Kuwahara Kaji Kobo・Nagasaki Gunkanjima Ippon original knife・120mm
Kitchen! Camp! Barbecue! Zombie apocalypse! (we have many North American customers)
There are places and moments when an original knife is what you need. Here! Use this!
We appreciate the attention to detail, method and tradition that Kuwahara san brings to his kitchen knives and we think you will too. Is this Kuwahara original a kitchen knife? It could be, and it could be so much more. A slicey kitchen knife masquerading as a utility knife performing just as an outdoor knife should. (In certain circumstances it could use a sheath. We don't offer one.)
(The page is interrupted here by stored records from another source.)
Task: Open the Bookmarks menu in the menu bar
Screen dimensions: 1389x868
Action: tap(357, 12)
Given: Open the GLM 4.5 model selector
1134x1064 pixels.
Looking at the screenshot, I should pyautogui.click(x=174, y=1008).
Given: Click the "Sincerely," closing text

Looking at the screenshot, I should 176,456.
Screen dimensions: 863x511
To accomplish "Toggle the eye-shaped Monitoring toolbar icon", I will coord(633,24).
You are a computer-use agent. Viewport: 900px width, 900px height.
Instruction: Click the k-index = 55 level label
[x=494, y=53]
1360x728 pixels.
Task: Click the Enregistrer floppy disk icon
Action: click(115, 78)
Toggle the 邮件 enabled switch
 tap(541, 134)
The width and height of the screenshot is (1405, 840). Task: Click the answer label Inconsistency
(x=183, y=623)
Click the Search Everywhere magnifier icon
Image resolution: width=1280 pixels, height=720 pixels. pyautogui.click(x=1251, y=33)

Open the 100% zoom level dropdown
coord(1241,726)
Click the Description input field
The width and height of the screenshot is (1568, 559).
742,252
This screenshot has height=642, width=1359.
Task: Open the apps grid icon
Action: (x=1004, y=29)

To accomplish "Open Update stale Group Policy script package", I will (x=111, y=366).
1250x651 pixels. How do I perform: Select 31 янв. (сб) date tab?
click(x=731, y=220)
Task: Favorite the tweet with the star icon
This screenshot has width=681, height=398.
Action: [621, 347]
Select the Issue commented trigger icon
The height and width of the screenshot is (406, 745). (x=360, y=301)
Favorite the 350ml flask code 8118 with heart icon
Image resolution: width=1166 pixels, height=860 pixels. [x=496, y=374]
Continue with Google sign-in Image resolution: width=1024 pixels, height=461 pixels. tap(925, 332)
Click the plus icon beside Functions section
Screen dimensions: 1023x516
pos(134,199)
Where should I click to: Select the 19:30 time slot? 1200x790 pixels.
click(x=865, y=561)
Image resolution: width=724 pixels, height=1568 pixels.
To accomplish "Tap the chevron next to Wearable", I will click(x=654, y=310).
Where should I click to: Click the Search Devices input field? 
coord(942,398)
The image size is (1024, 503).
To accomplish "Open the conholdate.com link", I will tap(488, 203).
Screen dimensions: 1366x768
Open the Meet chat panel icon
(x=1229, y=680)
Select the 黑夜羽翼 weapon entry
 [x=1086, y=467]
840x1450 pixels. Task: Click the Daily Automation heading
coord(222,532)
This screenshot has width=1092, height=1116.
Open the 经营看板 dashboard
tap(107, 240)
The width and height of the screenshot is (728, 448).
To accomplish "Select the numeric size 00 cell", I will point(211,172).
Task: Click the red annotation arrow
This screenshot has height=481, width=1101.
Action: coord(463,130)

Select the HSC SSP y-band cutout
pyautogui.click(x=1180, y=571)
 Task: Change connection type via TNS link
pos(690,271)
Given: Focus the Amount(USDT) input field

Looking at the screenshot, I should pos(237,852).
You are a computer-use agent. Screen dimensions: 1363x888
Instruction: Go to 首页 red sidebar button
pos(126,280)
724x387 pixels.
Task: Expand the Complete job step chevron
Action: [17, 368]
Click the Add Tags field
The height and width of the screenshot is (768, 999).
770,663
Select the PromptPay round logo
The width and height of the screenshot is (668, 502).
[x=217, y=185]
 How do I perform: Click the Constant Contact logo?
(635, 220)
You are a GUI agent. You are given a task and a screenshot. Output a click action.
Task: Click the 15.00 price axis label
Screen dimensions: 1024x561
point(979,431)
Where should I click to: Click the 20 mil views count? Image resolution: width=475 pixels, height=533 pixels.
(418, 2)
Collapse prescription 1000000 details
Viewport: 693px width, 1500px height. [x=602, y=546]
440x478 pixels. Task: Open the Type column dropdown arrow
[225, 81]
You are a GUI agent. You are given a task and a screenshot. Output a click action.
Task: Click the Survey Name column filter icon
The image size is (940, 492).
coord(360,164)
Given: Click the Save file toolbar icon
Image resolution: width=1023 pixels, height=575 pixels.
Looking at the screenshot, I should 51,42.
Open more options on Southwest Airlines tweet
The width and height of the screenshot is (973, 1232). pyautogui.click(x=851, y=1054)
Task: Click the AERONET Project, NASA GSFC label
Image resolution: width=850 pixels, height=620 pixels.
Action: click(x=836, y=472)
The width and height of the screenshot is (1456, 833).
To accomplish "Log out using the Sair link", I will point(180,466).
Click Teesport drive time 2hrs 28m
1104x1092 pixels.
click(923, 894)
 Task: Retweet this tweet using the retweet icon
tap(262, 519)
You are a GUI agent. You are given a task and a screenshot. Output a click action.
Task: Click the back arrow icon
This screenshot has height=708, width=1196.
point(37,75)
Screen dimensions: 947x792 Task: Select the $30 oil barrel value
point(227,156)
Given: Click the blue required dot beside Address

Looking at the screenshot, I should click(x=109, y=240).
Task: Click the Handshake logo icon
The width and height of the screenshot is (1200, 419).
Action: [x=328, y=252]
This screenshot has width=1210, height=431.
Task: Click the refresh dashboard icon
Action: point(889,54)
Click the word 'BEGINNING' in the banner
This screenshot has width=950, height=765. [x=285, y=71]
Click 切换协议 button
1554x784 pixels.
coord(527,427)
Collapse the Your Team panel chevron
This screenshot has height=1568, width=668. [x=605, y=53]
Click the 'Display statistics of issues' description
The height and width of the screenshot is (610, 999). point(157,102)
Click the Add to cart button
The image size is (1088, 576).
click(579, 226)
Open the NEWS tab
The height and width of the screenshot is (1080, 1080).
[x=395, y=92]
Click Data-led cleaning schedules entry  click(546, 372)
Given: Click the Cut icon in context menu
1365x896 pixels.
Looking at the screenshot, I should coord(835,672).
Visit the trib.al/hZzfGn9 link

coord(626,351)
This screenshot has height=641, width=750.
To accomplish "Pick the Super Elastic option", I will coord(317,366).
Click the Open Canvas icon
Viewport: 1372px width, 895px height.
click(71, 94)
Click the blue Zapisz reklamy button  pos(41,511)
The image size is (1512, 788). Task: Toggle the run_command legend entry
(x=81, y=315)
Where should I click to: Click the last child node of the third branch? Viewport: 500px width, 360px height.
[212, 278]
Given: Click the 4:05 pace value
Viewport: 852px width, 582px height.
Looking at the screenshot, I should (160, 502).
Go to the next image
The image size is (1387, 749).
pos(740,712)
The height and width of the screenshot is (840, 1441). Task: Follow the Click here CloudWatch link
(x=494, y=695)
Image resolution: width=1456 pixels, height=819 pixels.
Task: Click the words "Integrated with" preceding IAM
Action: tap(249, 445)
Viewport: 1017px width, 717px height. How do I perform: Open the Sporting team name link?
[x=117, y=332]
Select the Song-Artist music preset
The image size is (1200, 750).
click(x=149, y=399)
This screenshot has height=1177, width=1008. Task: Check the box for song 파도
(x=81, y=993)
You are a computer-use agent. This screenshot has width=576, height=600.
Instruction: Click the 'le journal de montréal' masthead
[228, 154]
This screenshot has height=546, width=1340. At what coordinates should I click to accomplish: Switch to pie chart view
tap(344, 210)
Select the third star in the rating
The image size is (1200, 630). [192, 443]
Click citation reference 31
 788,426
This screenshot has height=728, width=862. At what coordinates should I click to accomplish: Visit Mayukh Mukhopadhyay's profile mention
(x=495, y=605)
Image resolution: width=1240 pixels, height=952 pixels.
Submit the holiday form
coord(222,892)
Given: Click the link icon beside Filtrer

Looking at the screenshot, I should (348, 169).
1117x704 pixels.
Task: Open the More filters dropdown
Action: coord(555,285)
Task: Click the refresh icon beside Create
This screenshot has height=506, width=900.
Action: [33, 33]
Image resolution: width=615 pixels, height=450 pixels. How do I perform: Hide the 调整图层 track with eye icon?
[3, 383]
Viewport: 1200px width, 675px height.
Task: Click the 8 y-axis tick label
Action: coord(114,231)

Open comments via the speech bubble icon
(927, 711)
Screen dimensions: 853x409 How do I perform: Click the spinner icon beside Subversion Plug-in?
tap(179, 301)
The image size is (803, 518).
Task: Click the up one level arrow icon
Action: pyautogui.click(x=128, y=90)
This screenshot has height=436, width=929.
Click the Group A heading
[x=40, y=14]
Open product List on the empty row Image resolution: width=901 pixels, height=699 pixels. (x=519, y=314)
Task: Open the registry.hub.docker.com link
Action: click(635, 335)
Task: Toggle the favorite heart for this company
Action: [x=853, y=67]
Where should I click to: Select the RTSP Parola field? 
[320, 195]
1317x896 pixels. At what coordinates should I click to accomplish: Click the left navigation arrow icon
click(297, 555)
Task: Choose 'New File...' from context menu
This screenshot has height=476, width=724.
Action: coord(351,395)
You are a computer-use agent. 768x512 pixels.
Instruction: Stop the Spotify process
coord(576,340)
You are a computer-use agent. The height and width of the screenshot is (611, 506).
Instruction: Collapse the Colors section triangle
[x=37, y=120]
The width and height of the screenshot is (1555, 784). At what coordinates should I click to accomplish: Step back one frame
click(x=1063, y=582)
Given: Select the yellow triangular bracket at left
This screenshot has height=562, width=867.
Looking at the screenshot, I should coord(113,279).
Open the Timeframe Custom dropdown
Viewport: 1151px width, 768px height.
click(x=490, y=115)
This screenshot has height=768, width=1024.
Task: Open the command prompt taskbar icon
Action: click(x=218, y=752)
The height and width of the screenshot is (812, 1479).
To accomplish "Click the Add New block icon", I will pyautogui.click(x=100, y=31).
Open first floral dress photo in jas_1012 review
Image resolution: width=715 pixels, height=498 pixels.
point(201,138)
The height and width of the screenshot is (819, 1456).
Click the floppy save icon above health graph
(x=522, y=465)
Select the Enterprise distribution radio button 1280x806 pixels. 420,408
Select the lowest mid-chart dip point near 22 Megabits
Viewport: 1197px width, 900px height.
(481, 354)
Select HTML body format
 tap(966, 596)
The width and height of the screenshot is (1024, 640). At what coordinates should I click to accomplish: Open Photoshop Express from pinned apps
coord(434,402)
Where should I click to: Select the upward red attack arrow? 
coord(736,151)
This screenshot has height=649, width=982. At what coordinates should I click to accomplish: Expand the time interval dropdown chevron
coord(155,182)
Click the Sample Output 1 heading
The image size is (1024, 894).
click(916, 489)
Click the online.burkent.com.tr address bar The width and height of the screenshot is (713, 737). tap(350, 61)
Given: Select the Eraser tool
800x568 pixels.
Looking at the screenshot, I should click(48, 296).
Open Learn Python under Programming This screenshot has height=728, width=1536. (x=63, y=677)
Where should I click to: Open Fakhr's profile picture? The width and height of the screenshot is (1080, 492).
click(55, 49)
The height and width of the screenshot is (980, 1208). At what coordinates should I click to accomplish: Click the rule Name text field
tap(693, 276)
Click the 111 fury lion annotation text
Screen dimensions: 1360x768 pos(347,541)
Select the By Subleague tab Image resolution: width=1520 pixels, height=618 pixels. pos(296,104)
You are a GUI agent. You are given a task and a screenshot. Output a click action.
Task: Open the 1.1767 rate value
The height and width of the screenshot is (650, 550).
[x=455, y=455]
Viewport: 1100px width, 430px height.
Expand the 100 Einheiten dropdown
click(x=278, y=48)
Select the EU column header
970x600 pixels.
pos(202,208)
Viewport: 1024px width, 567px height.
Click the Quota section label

Kuwahara san challenged us to come up with a suitable name for this intriguing knife. Not an easy task. We discarded 'Samurai knife', 'Hand-forged Gunkanjima knife' and 'Kayaki Original Knife'. You can see why. We settled on 'Ippon'. So clever. So catchy!
Ippon is used in martial arts to indicate the successful execution of a technique and an effective result with the win. It carries the sense of a single stroke - one-pass cutting is something we like - think of your next bout with chicken skins. Ippon ('一本') is also how you can count knives in the Japanese language: ippon, one knife. The One.
Kuwahara san is located in the township of Kayaki-cho in Nagasaki. Kayaki-cho has a long association with the nearby island of Hashima, also widely known as Gunkanjima. They shared the local stage in Japan's nineteenth century industrial development and knife makers in the area long utilized the high-grade coking coal extracted from Mitsubishi's undersea Hashima mine. It's an appropriate marketing association, hence 'Nagasaki Gunkanjima Ippon'. Love it.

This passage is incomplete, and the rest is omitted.